*** Opening of Material provided ***

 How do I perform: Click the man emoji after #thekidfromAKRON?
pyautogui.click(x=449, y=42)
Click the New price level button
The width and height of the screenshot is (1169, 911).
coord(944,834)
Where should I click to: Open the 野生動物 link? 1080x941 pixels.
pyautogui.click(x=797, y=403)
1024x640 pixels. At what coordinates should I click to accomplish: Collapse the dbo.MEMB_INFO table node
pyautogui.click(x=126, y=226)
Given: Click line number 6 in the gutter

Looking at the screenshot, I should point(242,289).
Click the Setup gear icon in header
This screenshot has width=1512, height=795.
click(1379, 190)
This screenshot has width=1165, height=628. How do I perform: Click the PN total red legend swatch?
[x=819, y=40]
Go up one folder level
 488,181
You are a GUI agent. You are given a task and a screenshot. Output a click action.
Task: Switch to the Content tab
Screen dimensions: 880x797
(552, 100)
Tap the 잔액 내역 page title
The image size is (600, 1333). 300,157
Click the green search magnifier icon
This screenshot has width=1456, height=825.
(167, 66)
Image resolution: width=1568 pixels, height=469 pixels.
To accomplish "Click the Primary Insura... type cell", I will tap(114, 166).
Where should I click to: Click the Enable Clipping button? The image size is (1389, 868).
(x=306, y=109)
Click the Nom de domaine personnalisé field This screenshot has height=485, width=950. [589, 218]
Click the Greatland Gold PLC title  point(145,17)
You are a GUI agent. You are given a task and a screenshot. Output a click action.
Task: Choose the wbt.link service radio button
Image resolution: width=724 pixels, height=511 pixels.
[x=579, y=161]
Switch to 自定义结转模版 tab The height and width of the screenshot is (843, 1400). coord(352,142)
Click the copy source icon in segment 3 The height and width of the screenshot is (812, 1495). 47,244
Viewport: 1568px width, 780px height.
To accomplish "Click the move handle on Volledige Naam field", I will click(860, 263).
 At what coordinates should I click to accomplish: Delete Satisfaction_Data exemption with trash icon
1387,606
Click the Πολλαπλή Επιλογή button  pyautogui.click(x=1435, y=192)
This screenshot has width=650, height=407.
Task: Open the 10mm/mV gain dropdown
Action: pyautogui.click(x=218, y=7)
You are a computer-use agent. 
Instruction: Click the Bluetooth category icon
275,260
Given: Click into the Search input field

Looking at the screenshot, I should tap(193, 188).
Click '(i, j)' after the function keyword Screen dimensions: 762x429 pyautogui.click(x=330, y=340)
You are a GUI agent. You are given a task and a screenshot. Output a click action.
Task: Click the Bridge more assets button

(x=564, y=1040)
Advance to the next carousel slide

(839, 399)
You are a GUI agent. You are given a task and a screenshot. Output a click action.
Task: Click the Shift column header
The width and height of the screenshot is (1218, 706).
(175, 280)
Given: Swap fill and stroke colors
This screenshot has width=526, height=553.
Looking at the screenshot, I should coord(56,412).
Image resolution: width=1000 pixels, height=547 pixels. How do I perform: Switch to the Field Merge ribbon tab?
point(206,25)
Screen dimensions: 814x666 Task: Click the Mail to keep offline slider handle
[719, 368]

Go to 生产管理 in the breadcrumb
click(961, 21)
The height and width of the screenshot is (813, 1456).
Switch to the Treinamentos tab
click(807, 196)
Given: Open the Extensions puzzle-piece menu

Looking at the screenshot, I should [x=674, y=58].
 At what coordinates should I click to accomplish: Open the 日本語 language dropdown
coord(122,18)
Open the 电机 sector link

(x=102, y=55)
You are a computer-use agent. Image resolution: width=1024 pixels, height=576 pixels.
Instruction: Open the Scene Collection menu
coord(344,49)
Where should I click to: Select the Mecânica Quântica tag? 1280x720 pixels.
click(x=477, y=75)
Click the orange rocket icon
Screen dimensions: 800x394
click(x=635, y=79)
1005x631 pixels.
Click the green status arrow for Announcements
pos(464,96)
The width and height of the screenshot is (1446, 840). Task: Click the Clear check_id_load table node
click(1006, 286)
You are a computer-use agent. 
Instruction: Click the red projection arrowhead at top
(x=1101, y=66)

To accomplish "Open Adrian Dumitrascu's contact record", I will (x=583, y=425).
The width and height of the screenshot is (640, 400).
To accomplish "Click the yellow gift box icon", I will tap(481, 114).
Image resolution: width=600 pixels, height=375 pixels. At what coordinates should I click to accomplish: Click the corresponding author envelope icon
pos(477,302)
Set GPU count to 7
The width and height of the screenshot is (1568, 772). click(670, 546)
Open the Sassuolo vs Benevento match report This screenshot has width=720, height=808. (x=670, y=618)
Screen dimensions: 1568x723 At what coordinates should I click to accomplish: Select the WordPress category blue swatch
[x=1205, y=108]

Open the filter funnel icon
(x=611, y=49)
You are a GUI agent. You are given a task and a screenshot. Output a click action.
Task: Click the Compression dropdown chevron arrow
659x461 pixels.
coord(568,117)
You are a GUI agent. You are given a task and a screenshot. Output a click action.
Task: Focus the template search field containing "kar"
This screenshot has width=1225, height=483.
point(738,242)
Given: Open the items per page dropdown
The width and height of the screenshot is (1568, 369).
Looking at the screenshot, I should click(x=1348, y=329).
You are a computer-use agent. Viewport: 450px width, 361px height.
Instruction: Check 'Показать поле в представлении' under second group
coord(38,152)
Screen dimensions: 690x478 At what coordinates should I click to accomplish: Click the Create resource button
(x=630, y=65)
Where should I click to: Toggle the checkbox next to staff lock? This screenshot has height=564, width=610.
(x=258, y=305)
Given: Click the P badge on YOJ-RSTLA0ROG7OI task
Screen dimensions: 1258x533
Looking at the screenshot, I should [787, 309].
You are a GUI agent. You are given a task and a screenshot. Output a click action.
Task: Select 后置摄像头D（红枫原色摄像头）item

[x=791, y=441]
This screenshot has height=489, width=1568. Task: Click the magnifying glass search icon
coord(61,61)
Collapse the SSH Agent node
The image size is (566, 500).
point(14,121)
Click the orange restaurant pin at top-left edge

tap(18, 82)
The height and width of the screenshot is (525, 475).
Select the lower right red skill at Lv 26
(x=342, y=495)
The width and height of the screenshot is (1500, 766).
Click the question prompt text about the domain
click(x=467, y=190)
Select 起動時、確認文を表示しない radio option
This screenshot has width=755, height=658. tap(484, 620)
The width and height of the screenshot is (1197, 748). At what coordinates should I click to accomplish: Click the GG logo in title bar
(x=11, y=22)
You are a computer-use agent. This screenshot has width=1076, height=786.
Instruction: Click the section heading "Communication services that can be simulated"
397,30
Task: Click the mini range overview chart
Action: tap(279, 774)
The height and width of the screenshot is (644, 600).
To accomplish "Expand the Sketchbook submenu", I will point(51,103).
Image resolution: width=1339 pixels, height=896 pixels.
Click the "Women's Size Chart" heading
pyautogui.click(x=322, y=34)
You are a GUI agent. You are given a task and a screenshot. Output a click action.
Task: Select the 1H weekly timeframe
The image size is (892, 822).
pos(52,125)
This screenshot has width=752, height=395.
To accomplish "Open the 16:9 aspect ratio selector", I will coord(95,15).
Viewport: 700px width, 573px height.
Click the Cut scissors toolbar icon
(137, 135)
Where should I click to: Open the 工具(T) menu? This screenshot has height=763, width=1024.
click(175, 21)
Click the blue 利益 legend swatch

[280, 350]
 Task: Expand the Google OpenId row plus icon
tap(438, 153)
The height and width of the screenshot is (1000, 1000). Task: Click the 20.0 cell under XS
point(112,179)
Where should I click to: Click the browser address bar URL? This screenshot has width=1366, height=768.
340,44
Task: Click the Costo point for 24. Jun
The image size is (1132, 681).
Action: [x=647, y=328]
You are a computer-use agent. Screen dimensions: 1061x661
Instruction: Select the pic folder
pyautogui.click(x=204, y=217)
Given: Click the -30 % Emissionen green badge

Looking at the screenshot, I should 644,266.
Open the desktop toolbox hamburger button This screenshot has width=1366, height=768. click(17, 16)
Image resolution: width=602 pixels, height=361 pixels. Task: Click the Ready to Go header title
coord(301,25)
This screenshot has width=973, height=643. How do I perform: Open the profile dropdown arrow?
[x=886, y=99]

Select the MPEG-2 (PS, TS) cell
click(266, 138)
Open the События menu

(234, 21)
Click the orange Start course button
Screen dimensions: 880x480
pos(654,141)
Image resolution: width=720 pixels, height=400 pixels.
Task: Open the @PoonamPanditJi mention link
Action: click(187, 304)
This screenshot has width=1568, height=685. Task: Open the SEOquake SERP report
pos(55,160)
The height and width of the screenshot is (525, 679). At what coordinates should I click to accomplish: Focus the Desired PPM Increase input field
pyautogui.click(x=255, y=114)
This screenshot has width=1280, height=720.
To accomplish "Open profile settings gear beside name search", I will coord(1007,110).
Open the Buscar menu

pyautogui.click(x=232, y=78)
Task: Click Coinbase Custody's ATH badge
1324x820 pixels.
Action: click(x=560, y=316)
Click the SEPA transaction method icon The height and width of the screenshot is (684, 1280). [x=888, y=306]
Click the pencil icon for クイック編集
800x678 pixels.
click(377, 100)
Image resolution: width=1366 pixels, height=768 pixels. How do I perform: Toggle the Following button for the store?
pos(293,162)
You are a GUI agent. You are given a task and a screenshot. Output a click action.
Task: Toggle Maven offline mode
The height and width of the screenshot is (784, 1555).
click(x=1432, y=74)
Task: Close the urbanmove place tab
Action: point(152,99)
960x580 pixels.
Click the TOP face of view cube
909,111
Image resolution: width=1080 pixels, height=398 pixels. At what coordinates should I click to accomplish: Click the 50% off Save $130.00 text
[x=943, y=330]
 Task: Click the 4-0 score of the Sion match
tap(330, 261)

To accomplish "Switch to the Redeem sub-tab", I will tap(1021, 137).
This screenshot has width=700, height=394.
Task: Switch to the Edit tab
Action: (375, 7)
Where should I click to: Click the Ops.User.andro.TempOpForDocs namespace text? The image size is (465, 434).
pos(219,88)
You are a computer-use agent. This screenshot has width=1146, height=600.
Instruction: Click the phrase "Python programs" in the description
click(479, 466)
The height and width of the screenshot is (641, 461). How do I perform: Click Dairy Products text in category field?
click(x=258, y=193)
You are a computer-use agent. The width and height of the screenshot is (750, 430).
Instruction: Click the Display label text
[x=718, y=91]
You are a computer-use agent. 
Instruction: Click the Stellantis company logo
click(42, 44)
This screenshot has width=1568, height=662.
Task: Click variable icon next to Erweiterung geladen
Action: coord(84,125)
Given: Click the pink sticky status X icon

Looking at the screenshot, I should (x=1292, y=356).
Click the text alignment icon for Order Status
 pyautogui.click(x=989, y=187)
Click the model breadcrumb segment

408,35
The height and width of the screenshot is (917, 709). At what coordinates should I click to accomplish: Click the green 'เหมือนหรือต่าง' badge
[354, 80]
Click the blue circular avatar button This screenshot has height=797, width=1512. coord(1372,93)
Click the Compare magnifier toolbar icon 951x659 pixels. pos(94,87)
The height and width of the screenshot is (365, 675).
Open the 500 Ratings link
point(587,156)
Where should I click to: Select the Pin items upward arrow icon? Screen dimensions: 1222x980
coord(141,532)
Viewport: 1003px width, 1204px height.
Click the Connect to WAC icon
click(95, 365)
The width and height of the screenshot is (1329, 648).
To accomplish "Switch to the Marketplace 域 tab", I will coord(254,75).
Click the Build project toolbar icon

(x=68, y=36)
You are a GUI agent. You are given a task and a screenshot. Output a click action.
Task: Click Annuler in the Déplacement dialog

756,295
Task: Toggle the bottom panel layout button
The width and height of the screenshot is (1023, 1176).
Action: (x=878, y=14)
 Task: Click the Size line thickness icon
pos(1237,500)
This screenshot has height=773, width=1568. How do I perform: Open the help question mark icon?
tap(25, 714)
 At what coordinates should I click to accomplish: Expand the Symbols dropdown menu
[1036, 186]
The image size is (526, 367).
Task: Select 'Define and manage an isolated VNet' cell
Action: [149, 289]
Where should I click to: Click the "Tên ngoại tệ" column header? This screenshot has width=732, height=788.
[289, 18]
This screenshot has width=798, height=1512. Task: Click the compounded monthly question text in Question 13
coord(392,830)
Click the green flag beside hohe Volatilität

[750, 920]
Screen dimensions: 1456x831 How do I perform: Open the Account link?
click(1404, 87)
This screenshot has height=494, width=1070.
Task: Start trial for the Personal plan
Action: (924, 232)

*** Close of Material provided ***

Could you copy every line from the records that mentions the word "Viewport"?

Viewport: 1568px width, 780px height.
You are a computer-use agent. Viewport: 450px width, 361px height.
Viewport: 700px width, 573px height.
Viewport: 1003px width, 1204px height.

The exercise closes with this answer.